When we tell airline architects that p95 offer-composition latency is under 200ms, the most common reaction is polite skepticism. Sub-200ms isn't unheard of — but for offer composition that involves multi-leg journeys, ancillary catalogs, traveler personalization, and pricing inference, it's a different problem class.
This post walks through the architectural commitments that make those numbers possible: a strict latency budget per stage, eager fan-out with deadline-aware cancellation, a feature store designed for the read pattern, and a pricing inference path that's a fixed-cost operation rather than a free lunch.
Latency budget per stage. We start by making latency a first-class metric in the type system. Every stage — content fetch, eligibility, pricing, ranking, rendering — has a published budget. Stages that overrun their budget return a 'best-known' result and emit a tracing event. The pipeline as a whole is latency-bounded by design, not by hope.
Eager fan-out with deadline-aware cancellation. Most of the work in offer composition is independent: fetch ancillary content, fetch loyalty status, score upgrades, evaluate bundle eligibility. We dispatch all of these the moment we have a request, then collect with deadlines. If a slow upstream is going to miss its budget, we cancel it and degrade gracefully — better to ship a slightly less personalized offer than to miss the latency target.

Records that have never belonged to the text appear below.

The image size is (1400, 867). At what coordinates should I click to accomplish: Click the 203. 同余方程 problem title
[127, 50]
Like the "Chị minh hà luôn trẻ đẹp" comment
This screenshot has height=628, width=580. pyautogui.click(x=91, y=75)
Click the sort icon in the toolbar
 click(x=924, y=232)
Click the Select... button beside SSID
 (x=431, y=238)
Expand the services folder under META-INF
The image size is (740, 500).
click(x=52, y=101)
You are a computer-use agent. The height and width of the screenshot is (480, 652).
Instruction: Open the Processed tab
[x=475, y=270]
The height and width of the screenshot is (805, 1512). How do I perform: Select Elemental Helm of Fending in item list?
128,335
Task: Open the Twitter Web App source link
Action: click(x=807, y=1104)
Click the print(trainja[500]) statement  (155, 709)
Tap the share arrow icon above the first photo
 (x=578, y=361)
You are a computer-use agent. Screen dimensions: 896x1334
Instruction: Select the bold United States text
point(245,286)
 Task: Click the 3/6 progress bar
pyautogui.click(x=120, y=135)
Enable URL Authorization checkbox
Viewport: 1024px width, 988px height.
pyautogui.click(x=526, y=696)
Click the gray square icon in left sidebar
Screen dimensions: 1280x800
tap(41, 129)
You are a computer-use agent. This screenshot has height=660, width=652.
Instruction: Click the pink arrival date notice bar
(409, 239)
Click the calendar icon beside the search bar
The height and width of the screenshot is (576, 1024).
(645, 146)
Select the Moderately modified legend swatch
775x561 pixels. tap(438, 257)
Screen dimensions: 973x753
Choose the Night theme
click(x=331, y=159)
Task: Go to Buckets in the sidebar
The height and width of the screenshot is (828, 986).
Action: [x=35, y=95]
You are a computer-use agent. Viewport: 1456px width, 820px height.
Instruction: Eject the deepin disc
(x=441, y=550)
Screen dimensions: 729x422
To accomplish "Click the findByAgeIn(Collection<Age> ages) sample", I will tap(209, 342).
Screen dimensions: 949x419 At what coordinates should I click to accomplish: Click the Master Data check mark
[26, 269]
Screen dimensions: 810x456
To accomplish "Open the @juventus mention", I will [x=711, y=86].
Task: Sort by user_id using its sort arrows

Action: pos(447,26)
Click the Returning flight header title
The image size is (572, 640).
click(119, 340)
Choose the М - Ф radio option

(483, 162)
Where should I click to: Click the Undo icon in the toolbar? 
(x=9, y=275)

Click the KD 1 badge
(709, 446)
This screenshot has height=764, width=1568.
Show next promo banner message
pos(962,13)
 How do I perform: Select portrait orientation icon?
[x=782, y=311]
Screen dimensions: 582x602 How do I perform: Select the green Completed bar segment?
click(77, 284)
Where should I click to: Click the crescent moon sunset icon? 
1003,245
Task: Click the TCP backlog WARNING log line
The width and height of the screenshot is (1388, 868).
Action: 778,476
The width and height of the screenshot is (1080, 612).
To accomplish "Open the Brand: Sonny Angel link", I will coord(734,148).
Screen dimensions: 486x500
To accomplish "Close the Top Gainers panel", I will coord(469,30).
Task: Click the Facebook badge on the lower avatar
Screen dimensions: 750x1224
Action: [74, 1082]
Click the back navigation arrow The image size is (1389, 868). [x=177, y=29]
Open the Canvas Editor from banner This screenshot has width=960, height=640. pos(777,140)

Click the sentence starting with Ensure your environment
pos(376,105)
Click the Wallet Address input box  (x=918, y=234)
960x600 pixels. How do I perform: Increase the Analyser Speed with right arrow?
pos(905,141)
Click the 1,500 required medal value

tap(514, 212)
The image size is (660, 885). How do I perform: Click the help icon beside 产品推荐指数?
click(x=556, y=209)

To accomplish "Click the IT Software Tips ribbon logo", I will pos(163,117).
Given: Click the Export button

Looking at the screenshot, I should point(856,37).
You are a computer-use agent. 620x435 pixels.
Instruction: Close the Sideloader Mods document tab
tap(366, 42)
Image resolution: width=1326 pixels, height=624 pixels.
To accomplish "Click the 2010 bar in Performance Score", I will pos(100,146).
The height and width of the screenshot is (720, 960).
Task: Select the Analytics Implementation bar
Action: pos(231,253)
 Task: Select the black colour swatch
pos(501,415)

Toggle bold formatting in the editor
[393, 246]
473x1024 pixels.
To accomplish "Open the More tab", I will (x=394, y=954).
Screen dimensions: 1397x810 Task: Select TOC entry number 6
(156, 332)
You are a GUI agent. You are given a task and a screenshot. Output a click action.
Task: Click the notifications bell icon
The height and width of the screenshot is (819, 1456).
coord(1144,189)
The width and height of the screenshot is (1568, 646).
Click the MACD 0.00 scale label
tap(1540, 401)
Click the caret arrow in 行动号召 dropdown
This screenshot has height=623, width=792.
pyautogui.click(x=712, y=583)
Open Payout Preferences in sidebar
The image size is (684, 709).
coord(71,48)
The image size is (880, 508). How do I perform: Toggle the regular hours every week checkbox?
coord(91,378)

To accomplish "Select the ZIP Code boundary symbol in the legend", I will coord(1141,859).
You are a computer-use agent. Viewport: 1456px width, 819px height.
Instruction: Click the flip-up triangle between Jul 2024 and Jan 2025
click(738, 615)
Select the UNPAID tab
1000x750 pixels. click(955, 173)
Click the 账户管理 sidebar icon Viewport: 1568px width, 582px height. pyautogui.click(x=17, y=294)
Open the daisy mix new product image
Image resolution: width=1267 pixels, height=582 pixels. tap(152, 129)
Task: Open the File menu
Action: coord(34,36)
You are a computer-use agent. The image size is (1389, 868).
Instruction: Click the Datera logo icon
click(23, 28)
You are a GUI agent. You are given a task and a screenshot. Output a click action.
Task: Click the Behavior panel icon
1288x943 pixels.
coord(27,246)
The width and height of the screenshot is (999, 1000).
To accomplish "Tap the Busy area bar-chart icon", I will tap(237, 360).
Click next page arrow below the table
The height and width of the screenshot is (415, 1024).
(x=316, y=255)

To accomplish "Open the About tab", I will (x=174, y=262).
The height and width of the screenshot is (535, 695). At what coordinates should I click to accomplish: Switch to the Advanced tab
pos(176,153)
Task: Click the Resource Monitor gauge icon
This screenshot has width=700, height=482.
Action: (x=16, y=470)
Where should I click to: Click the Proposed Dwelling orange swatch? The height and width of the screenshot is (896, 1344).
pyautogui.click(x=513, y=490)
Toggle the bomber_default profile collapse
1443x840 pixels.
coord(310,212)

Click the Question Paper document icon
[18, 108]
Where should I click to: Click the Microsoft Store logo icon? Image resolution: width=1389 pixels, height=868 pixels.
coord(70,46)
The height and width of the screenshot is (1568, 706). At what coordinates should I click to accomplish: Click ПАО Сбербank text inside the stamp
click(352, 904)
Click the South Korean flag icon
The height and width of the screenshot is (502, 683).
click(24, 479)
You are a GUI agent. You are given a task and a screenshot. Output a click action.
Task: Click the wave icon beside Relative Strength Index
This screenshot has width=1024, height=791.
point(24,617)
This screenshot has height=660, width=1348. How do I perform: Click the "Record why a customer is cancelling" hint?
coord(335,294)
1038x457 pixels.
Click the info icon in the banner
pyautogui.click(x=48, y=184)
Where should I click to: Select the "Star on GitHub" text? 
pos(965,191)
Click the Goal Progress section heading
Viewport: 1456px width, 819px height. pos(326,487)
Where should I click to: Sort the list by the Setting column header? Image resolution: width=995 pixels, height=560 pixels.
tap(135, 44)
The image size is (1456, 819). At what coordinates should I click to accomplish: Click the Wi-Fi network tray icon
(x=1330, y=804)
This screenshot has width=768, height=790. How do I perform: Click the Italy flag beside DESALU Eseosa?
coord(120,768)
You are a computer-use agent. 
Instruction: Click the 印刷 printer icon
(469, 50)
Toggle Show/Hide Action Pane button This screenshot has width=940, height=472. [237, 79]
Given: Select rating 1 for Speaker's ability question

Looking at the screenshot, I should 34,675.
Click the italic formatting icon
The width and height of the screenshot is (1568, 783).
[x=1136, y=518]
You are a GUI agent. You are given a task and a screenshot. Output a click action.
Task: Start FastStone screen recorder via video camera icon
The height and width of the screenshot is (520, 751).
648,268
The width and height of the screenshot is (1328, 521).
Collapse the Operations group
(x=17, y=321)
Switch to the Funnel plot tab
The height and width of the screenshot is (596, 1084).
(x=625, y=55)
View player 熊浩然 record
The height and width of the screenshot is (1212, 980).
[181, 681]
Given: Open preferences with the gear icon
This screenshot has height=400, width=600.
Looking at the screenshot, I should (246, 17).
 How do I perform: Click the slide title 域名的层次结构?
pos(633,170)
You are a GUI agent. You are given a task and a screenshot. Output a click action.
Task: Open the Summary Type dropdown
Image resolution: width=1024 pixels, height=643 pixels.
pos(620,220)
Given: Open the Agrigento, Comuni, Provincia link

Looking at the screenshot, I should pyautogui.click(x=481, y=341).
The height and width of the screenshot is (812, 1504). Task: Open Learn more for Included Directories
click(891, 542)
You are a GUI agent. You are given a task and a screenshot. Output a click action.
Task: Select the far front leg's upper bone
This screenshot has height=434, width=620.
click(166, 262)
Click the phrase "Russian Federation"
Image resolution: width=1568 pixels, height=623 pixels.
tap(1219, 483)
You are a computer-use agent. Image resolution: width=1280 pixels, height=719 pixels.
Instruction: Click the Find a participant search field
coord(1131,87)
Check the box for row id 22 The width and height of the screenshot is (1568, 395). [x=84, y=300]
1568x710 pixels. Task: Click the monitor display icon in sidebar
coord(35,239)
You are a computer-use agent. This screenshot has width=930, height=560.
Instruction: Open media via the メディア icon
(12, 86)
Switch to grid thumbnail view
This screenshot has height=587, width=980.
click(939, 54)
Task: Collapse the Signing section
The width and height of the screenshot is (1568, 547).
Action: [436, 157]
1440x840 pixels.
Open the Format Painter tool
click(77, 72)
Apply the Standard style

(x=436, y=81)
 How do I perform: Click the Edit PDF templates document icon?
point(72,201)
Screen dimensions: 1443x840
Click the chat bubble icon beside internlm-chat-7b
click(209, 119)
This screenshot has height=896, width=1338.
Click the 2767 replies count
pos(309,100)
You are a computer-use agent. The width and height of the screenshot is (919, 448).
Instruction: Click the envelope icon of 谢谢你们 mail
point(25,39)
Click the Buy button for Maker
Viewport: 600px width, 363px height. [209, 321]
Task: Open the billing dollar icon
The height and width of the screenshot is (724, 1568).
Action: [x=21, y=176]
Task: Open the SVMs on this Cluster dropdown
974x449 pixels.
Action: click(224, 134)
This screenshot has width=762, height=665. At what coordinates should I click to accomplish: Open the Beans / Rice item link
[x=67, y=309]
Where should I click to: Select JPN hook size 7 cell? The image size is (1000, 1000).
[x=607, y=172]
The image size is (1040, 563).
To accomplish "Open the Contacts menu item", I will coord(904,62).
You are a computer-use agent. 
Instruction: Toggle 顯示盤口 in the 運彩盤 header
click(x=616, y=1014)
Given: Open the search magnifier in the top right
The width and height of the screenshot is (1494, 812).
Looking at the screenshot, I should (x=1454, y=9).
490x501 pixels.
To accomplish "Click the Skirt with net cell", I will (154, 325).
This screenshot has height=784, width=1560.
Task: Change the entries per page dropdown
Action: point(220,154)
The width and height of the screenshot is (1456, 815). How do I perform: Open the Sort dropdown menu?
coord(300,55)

A feature store designed for the read pattern. Most travel feature stores are bolted-on analytical infrastructure that happens to also serve features. We built ours around the offer-composition read pattern — point lookups by traveler-and-context keys, with a hot tier for traffic-shape features and a warm tier for full personalization features. The read budget is single-digit milliseconds.
Pricing inference as a fixed-cost operation. Pricing models are a latency hot-spot. We chose to constrain inference to a fixed-cost operation: gradient-boosted trees and linear models, with a tightly-controlled feature vector. Deep models are restricted to offline scoring with online lookup. The result: pricing inference adds 8-12ms p95.
What we don't do. We don't precompute every possible offer. We don't cache offer objects opaquely — they invalidate too quickly. We don't trust upstream caches we don't own. Each of these is tempting, and each leaks correctness in ways that make ancillary revenue accounting unreliable.